All of the best vegan sandwiches in Los Angeles are made without fake meat, too, the greatest of which was the mushroom French dip at the now closed Eszett (which also had great fries). Asked what made the sandwich so good, chef Spencer Bezaire explained that its lack of meat was almost incidental.
“I wanted to make a great sandwich, and if it happened to be vegan, great,” he said. The sandwich was indeed bursting with creativity, made with a burnt leek stock, a vegan demi-glace with tomato paste (which Bezaire “cooks the shit out of”), red wine, thyme, and mushroom powder. No processed dupes, just an inspired, veggie-forward sandwich that truly achieved greatness.

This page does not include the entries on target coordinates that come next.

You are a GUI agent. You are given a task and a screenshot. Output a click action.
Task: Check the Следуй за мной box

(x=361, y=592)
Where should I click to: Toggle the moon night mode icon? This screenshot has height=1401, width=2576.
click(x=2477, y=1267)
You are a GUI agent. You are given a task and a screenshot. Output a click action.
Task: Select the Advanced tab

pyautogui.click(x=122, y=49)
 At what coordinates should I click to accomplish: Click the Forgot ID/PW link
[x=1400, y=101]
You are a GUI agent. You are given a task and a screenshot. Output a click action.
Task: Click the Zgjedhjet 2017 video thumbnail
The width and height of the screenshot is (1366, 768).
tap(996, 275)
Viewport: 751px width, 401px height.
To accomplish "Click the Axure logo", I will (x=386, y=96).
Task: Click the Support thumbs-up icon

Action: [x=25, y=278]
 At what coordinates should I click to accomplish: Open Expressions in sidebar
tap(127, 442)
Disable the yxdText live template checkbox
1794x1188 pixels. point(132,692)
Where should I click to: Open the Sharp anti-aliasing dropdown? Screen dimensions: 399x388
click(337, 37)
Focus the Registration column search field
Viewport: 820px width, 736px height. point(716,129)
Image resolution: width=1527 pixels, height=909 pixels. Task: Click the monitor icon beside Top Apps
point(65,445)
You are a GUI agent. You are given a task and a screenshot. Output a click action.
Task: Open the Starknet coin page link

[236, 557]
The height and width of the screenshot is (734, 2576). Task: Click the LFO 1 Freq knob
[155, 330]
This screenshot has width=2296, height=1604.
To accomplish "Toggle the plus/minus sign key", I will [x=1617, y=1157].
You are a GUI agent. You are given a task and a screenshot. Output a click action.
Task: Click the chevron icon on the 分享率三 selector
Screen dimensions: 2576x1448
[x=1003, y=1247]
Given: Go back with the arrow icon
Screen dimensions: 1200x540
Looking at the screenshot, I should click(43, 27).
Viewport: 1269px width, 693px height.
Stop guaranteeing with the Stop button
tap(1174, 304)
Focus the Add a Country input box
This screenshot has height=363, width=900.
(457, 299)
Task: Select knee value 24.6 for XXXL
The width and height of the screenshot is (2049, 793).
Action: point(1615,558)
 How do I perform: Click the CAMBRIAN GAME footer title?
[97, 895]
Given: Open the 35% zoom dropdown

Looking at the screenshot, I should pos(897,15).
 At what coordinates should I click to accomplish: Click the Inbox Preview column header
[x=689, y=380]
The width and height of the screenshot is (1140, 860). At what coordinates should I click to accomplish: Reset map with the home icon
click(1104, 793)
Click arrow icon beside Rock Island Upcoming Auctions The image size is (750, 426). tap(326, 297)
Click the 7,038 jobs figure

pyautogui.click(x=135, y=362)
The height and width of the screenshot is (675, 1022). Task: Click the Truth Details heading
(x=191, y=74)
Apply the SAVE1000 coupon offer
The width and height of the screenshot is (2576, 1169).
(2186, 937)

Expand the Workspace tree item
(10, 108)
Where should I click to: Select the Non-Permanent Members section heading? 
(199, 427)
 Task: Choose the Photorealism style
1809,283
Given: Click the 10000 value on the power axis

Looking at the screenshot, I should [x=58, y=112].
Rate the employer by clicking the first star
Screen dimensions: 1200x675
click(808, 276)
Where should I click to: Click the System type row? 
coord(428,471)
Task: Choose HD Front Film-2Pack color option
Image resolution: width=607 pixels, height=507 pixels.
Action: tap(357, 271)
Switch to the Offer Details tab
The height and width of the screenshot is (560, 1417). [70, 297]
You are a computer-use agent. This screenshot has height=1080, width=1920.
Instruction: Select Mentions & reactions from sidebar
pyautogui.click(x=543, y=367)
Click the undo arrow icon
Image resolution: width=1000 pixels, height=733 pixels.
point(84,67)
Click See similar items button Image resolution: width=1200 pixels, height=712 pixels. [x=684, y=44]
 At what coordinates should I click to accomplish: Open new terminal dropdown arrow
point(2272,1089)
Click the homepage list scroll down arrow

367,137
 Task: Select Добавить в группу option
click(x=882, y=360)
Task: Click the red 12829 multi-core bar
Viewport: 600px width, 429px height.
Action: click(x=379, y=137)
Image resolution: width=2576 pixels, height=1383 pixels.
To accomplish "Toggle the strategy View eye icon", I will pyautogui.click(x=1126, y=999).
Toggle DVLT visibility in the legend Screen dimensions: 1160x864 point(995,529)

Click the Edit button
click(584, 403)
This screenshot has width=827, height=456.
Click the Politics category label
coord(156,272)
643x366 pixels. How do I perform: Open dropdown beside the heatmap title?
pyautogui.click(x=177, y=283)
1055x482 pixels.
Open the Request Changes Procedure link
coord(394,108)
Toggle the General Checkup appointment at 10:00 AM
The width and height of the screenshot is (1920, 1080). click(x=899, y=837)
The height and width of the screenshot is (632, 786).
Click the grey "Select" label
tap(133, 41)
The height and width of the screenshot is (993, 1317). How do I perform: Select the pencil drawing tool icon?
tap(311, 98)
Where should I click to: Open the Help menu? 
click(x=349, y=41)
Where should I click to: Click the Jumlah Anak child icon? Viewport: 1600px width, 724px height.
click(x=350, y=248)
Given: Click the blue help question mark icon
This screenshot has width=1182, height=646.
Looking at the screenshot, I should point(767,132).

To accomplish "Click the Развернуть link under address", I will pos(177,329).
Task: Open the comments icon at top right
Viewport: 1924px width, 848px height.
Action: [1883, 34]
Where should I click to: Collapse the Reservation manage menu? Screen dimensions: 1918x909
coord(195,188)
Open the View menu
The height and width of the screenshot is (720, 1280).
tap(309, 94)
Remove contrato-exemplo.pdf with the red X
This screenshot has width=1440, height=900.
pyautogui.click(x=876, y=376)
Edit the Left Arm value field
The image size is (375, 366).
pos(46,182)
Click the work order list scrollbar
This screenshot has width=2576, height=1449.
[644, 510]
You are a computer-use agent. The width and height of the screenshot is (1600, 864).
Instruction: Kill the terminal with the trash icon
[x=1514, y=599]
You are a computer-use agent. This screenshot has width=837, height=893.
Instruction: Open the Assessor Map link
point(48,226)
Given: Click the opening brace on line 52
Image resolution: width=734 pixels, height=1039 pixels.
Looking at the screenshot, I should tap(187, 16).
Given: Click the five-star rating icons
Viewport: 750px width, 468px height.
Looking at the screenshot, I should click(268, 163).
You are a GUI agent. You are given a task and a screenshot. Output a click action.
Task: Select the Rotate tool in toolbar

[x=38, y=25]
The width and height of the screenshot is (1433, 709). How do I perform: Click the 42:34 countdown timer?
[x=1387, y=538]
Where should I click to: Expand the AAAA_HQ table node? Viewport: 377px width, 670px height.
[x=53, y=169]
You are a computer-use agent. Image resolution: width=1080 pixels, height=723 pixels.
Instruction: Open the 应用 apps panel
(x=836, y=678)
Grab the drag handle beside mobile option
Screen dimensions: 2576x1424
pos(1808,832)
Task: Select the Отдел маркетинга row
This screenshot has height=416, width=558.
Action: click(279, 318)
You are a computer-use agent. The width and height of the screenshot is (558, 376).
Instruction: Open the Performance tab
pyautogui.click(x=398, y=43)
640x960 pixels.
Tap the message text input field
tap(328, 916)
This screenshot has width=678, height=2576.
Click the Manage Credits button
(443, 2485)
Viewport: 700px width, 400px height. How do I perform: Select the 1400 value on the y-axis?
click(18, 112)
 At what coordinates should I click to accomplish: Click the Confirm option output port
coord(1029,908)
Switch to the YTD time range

Greg Barris, a comedian, pizza maker, and practicing vegan, says he supports meat alternatives, but doesn’t eat them himself “because they seem to be a lot of unhealthy bullshit.” I asked him straight up if he’d ever put fake meat on a pizza. The answer was no.
“There’s endless, timeless, and future veggie dishes,” he said. “You can make a shitake ‘bacon’ really easily with maple syrup and tamari. So good. You don’t even have to call it bacon.”
Though alternative meats are, as “plant-based” proteins, technically made with vegetables, they’re processed in ways that vegetables are not. All chefs have a loving admiration for produce, and Beyond and Impossible meat simply does not evoke the same feeling as walking around a farmer’s market at six in the morning, looking for the best seasonal items. From a culinary standpoint, fake meat is just tragically uninspired. It serves a necessary purpose in food service, but it might never fully satisfy the professionals who’d rather put their skills to work transforming individual fresh ingredients into something new.